Here an emulation of a complete computer system, including its operating system and drivers, runs on top of another. Different VMs share hardware and the host software, known as the hypervisor, but are unable to see each other or know of other VMs’ existence.

PaaS (containerization)

An application and its environment (such as libraries, and sometimes ancillary services such as logging) runs in isolation on top of a shared operating system. Docker and Kubernetes are just components within a full PaaS offering.

FaaS

Isolated, stateless functions run on a platform provided by the host system with a full environment to support the functions.
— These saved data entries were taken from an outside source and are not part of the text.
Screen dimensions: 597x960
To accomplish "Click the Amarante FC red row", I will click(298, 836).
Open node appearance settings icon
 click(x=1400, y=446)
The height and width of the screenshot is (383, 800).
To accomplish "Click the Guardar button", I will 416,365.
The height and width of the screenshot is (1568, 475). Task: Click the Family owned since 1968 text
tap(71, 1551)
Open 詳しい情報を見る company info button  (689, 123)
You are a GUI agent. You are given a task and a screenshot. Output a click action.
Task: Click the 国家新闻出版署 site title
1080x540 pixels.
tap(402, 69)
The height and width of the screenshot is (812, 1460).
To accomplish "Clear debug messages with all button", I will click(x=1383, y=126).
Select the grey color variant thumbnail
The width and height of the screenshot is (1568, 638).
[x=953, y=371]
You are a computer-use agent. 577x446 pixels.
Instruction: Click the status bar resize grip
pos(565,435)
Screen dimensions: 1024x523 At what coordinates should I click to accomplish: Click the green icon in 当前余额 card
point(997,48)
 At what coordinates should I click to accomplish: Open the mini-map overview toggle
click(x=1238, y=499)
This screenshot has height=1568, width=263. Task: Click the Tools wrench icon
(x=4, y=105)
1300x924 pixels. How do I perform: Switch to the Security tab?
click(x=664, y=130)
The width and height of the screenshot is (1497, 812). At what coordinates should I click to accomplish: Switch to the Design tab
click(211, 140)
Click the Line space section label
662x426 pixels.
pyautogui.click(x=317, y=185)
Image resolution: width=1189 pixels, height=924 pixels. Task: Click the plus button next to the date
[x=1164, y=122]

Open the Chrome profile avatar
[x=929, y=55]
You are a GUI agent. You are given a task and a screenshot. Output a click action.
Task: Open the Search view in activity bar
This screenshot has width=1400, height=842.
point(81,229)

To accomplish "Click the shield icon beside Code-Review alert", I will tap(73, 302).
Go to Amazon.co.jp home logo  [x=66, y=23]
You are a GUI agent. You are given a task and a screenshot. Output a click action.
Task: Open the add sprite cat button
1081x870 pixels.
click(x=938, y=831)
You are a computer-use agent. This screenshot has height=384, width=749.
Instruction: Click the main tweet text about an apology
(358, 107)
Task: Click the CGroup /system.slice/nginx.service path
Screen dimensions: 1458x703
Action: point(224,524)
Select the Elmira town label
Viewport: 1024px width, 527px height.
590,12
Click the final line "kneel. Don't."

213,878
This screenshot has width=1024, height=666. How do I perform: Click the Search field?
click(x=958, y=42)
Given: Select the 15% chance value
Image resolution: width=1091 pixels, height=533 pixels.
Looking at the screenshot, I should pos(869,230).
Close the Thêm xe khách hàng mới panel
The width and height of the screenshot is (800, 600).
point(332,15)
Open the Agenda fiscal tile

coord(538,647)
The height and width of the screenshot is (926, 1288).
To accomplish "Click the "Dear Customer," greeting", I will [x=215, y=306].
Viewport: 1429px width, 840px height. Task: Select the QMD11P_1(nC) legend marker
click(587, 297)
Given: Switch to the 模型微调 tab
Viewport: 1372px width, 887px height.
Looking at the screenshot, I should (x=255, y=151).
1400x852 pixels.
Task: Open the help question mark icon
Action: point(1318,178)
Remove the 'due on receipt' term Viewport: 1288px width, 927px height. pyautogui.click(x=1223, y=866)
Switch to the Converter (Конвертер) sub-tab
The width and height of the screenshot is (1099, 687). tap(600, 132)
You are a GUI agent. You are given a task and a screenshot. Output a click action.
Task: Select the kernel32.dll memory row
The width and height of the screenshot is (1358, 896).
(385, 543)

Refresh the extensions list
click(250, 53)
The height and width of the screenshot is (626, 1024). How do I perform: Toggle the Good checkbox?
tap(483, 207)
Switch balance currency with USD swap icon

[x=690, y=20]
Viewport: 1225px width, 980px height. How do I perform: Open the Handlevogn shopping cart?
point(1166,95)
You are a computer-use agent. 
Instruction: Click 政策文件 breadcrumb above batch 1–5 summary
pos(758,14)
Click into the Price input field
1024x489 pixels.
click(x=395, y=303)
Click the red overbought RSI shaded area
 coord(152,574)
At each of the three stages just listed, the host system and its vendor take on more software and more responsibility, freeing the clients’ developers and system administrators to concentrate on a smaller set of software components.

Although IaaS and FaaS are important, Kubernetes has far outstripped them, as well as dominating the PaaS space. We’ll look first at the history of virtual machines and FaaS, then at containerization.

Virtual machines

The idea of emulating a full computer system—and of offering virtual computer systems to clients at a far lower cost than they would have to pay for running their own hardware—goes far back. Starting in 1967, IBM supported virtual machines on its System 360 (the computer that came to mind when everybody thought of computers during the 1960s and 1970s). VMware launched in 1998, and Amazon Web Services (AWS) in 2006.

There were also plenty of emulators that allowed one to run multiple computer environments on one desktop system, each isolated. One well-known example is QEMU, which goes back to 2003 and is widely used on top of GNU/Linux.

One great advantage of virtual machines is that the host and guest operating systems can differ. Most cloud vendors have adopted Linux for the host, but a lot of their clients want to run Windows. Microsoft Azure, as one would expect, runs on Windows hosts. But in any case, clients have their choice of operating systems to run on top.

Virtual machines were considered leading-edge for years up until 2013, when the creation of Docker suddenly made containerization feasible. Virtualization suffered from a lack of standardization, which several organizations tried to fill.

Two notable open source implementations of hypervisors are XEN and Kernel-based Virtual Machine (KVM), both of them still in use. XEN was released as open source in 2003 and demonstrated that Linux could host virtual machines; both Amazon.com EC2 and Google used XEN for a while in their cloud offerings. KVM was first released in 2006.

(QEMU and Xen are covered in the LPIC-3 Virtualization and Containerization certification.)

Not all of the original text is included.